= Aim of the task =
Where a line in the records below includes "menu", pull that line out.

☆ ☆ ☆ ☆

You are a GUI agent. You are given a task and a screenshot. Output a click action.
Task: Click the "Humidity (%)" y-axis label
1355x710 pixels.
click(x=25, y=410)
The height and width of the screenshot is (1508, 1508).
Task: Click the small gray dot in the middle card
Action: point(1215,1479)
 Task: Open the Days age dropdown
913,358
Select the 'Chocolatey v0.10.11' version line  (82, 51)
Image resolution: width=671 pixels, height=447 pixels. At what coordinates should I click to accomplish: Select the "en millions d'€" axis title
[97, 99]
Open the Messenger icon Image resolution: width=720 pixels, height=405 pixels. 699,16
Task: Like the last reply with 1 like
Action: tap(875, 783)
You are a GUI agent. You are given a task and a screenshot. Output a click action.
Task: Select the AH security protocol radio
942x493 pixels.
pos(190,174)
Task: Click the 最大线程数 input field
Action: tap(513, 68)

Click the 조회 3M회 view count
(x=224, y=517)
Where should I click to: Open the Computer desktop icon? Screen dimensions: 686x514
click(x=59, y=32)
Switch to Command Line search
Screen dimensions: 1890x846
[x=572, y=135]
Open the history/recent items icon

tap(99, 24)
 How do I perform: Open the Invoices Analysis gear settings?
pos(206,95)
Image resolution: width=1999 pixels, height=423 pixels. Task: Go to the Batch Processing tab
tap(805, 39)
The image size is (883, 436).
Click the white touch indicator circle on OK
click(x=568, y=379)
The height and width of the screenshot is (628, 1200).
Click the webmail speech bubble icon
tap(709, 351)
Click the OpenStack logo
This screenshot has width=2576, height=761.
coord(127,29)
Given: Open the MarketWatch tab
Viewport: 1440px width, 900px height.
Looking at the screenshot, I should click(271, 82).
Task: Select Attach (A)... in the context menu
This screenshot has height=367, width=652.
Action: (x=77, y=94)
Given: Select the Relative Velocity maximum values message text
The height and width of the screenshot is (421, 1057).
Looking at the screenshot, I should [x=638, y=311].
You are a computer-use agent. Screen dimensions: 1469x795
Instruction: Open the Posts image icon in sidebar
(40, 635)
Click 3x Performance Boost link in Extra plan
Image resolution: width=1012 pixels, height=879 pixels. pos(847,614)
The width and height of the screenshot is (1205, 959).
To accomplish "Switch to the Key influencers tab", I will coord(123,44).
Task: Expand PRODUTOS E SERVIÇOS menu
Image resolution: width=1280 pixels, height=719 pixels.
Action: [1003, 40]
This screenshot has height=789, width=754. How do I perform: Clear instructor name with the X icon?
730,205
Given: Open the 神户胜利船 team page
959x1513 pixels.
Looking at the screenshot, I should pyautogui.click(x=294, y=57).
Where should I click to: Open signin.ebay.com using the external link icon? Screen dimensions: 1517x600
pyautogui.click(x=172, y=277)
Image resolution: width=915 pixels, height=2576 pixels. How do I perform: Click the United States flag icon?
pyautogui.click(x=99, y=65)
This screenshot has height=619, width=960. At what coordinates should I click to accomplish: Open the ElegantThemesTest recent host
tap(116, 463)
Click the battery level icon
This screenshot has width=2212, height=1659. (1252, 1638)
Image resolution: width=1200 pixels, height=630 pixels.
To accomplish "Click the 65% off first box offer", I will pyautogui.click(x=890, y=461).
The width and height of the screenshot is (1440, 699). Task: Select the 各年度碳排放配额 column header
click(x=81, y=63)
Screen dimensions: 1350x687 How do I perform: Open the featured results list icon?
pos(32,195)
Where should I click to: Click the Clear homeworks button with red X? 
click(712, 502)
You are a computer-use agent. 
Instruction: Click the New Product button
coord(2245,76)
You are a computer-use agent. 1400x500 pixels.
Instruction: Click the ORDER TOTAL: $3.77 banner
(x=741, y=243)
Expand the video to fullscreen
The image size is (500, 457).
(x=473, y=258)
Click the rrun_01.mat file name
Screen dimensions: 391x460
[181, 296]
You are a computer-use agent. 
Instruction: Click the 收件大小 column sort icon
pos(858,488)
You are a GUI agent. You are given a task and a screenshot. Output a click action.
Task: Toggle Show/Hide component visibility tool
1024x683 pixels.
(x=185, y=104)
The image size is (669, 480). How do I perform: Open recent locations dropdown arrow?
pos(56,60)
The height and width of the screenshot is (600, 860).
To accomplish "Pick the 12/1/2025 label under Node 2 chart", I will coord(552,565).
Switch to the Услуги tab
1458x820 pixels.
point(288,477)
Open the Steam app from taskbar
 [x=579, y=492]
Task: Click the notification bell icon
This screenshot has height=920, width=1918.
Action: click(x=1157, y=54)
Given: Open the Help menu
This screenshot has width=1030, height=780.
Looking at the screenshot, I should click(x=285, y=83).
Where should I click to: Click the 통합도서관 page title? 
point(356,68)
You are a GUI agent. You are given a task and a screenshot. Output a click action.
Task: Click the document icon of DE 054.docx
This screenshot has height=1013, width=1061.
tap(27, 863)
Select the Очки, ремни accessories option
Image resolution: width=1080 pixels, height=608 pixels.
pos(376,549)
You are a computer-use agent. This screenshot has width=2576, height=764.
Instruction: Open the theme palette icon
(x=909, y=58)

☆ ☆ ☆ ☆

= Reply to the task =
Task: Select Attach (A)... in the context menu
Task: Expand PRODUTOS E SERVIÇOS menu
Given: Open the Help menu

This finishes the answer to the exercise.